Langham Hospitality Group is a global luxury hotel company with 25 luxury hotels and 7 other hotels. Some context:

  • Great Eagle Holdings, a public property company based in Hong Kong, owns Langham, whose hotels make up a minority share of a broader portfolio.
  • Great Eagle bought The Langham London in 1995 and began scaling it up as a global hotel group that manages its own properties.
  • Unlike many companies in Greater China, Great Eagle is profitable and has a strong balance sheet with sound liquidity, according to its August financial filings.

Langham Hospitality has been profitable so far this year.

  • In the first half of this year, these hotels generated about $51 million (403 million Hong Kong dollars) in profit for Great Eagle.
  • Half of that profit came from its owned properties in North America. Its 11 hotels in China are at 108% of 2019 levels.
  • As the pandemic recovery unfolds, Langham’s hotels enjoy greater net income growth worldwide.
  • However, the profitability is tempered by rising operating expenses, such as for labor and energy.

In September, Bob van den Oord became CEO of Langham Hospitality. I interviewed him on Thursday to learn about the company’s strategy.

  • Van den Oord joined the group about 25 years ago. So he’s a continuity CEO.
  • “My goal is to grow the portfolio to a good 50 hotels, from the current 32, over the next 5 to 10 years,” he said.
  • Next year, he’ll launch the company’s first loyalty program.

Langham Hospitality’s newest brand is Yingn’Floa step outside of luxury.

  • Yingn’Flo is the company’s no-frills, upper-midscale brand for millennials. The brand offers guests a mobile app for check-in and check-out, digital keycards, and communication by chat with staff.
  • It debuted its first Yingn’Flo a year ago in Hong Kong. Last month, it opened its second: a 251-room Ying’nFlo, Wesley Admiralty.

» **LIST OF TASKS**
**A)** In the text on Langham Hospitality, how much profit did the group's hotels generate for Great Eagle in the first half of this year?
**B)** Repeat the Langham Hospitality text word for word from "Langham Hospitality Group is" to "August financial filings.".
The records that come next are separate material from the text.

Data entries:
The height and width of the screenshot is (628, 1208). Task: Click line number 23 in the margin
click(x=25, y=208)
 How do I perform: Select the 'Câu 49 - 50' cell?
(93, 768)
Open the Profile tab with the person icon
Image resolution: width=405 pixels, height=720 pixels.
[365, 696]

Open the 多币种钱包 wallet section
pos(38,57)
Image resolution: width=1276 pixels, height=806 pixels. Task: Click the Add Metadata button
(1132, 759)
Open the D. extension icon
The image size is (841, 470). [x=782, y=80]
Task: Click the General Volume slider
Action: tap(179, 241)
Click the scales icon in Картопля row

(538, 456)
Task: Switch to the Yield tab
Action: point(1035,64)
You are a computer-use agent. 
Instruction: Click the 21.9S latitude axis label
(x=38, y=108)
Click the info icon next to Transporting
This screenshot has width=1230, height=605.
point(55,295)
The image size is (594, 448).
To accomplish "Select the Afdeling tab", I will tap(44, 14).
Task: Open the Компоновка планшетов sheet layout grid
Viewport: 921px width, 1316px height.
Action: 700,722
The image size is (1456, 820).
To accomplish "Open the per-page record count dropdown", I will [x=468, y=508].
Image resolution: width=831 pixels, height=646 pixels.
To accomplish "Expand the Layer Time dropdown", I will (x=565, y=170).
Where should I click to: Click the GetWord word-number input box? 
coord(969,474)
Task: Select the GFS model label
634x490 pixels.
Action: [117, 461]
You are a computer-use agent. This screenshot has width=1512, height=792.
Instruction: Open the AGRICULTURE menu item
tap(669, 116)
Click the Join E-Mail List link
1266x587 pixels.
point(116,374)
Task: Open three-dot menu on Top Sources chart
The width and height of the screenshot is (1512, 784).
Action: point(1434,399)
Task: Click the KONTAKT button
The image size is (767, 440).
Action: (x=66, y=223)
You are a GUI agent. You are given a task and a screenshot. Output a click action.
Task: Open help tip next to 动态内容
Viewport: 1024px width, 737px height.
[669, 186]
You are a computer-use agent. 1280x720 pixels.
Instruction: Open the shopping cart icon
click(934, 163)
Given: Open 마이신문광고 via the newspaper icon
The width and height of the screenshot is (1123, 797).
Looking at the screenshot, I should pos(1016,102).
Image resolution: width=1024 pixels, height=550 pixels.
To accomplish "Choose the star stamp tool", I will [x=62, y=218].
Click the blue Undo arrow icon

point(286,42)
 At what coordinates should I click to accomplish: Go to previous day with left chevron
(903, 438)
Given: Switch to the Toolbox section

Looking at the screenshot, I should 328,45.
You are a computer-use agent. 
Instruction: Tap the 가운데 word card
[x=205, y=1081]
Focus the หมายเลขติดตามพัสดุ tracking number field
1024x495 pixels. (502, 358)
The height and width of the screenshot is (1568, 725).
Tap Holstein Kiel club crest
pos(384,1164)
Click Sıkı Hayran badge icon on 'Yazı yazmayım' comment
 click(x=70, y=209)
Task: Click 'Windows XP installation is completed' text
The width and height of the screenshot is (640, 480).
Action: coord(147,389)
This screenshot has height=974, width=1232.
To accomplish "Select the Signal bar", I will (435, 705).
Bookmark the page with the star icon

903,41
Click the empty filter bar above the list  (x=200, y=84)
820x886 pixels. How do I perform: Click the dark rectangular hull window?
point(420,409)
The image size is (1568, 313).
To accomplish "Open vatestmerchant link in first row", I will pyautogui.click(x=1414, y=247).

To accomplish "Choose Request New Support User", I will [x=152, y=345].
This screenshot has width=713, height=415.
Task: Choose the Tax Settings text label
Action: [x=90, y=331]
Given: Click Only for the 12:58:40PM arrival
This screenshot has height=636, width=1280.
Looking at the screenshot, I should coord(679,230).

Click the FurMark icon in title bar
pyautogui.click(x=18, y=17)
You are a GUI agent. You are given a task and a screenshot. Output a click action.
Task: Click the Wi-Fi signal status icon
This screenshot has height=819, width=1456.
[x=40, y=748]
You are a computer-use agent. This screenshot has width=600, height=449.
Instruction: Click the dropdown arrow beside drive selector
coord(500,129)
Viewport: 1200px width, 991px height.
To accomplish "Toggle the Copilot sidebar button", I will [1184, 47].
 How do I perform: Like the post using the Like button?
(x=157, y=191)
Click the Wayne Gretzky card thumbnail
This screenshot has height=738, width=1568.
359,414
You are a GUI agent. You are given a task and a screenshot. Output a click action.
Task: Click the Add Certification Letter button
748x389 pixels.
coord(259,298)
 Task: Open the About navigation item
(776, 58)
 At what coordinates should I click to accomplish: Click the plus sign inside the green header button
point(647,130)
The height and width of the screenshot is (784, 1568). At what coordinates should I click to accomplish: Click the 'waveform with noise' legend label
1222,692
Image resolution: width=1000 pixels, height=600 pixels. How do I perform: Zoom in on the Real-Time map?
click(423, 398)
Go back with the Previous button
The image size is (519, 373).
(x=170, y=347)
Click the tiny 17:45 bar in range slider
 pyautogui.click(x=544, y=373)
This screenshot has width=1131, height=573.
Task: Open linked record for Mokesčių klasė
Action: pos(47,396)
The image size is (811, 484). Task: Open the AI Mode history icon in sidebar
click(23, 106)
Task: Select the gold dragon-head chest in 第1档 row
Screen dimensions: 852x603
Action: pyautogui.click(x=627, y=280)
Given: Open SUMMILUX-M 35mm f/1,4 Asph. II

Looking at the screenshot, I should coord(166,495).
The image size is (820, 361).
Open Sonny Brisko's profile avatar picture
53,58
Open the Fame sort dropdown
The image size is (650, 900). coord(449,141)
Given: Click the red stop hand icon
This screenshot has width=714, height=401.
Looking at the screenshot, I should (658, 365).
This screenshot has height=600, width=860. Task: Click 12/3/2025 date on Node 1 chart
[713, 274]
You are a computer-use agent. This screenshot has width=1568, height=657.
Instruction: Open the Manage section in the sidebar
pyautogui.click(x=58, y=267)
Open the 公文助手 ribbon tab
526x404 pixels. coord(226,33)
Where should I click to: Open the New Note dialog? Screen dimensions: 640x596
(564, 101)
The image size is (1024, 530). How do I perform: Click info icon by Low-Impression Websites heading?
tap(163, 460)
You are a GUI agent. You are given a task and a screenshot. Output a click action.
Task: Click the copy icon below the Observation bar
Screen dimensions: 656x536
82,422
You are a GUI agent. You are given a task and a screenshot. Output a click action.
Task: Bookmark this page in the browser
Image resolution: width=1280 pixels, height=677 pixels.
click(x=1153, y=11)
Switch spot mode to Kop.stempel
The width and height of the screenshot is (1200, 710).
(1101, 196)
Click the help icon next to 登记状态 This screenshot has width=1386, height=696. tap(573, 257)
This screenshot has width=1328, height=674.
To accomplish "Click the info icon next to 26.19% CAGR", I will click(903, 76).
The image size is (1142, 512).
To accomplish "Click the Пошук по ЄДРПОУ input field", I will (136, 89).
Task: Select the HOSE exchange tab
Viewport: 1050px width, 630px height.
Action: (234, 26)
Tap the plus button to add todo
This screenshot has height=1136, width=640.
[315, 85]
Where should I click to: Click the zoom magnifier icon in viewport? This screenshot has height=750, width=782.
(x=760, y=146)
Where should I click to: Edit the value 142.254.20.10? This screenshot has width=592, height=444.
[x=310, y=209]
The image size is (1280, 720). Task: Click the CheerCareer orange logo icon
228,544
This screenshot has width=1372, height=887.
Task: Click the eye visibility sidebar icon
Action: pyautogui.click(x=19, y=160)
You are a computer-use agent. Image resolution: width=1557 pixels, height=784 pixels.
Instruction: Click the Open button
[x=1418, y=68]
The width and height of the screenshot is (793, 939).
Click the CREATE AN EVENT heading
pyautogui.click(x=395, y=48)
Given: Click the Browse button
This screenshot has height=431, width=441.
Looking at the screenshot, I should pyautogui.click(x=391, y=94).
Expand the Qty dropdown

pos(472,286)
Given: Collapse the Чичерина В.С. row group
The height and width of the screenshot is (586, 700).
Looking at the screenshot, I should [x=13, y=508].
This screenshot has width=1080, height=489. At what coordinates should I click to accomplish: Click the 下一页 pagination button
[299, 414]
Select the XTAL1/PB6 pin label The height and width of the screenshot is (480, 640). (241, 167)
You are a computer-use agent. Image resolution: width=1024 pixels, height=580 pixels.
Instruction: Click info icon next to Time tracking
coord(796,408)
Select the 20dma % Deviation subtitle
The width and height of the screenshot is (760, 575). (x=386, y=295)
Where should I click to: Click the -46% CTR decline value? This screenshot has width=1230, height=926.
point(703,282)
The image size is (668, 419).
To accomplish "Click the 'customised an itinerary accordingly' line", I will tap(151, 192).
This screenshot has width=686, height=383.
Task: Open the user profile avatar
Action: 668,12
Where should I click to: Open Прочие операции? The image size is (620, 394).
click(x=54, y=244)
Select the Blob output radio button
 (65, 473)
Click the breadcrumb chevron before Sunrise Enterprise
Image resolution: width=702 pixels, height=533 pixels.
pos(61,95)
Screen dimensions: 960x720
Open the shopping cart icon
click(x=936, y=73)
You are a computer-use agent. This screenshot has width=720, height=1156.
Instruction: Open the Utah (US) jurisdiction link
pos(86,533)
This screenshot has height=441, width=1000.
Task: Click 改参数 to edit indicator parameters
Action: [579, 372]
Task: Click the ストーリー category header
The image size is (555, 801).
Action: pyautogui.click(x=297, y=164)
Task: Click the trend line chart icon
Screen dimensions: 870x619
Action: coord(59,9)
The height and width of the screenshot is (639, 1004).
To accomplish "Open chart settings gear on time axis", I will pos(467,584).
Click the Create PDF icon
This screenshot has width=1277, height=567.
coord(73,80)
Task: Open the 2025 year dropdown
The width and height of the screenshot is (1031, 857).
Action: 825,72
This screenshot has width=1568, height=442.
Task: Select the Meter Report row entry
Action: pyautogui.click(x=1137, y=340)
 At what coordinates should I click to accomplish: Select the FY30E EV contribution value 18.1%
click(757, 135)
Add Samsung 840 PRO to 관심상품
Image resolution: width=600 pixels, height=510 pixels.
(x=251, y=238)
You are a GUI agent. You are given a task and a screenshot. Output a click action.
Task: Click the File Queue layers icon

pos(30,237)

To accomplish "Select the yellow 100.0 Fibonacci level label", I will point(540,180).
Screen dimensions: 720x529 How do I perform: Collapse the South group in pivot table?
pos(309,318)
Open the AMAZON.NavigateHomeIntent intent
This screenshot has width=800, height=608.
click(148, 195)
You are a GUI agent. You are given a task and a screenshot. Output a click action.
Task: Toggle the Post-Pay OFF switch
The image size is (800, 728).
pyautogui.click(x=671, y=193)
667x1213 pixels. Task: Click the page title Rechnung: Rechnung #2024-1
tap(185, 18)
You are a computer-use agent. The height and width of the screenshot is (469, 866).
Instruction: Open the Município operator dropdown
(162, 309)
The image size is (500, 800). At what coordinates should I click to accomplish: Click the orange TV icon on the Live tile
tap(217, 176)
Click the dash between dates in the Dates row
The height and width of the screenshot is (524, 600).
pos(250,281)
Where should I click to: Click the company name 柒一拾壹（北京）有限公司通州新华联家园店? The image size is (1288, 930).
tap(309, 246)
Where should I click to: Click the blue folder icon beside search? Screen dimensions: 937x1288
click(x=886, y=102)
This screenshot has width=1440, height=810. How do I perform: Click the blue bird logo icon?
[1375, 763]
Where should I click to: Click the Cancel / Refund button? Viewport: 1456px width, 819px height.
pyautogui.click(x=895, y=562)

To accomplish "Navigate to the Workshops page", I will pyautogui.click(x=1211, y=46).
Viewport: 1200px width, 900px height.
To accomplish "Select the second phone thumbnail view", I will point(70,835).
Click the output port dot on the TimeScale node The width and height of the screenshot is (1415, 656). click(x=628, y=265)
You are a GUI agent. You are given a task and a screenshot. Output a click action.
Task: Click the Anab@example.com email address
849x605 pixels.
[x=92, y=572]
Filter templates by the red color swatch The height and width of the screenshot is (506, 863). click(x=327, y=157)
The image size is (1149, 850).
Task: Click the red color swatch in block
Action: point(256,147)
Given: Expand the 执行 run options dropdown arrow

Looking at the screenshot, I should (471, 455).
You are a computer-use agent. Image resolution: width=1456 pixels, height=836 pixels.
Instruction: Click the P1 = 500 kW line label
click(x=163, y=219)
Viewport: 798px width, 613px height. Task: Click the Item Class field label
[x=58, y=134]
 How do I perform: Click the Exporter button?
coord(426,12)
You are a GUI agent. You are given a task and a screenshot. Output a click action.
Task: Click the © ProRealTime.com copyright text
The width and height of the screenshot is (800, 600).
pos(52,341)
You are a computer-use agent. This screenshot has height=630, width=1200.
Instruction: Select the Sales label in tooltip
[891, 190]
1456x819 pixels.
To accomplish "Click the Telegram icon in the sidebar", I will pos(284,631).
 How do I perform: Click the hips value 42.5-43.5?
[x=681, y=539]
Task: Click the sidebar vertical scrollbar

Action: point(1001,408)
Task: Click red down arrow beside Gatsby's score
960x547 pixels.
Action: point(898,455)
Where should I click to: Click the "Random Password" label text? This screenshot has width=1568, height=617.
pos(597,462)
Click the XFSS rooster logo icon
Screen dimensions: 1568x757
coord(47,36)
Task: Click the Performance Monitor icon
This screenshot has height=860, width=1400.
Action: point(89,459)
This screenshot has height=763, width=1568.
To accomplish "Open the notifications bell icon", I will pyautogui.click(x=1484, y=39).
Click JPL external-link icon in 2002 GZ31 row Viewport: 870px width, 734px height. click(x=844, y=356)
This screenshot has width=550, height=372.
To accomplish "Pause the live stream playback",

» **SOLUTIONS BY TASK**
**A)** About $51 million (403 million Hong Kong dollars).

**B)**
Langham Hospitality Group is a global luxury hotel company with 25 luxury hotels and 7 other hotels. Some context:

  • Great Eagle Holdings, a public property company based in Hong Kong, owns Langham, whose hotels make up a minority share of a broader portfolio.
  • Great Eagle bought The Langham London in 1995 and began scaling it up as a global hotel group that manages its own properties.
  • Unlike many companies in Greater China, Great Eagle is profitable and has a strong balance sheet with sound liquidity, according to its August financial filings.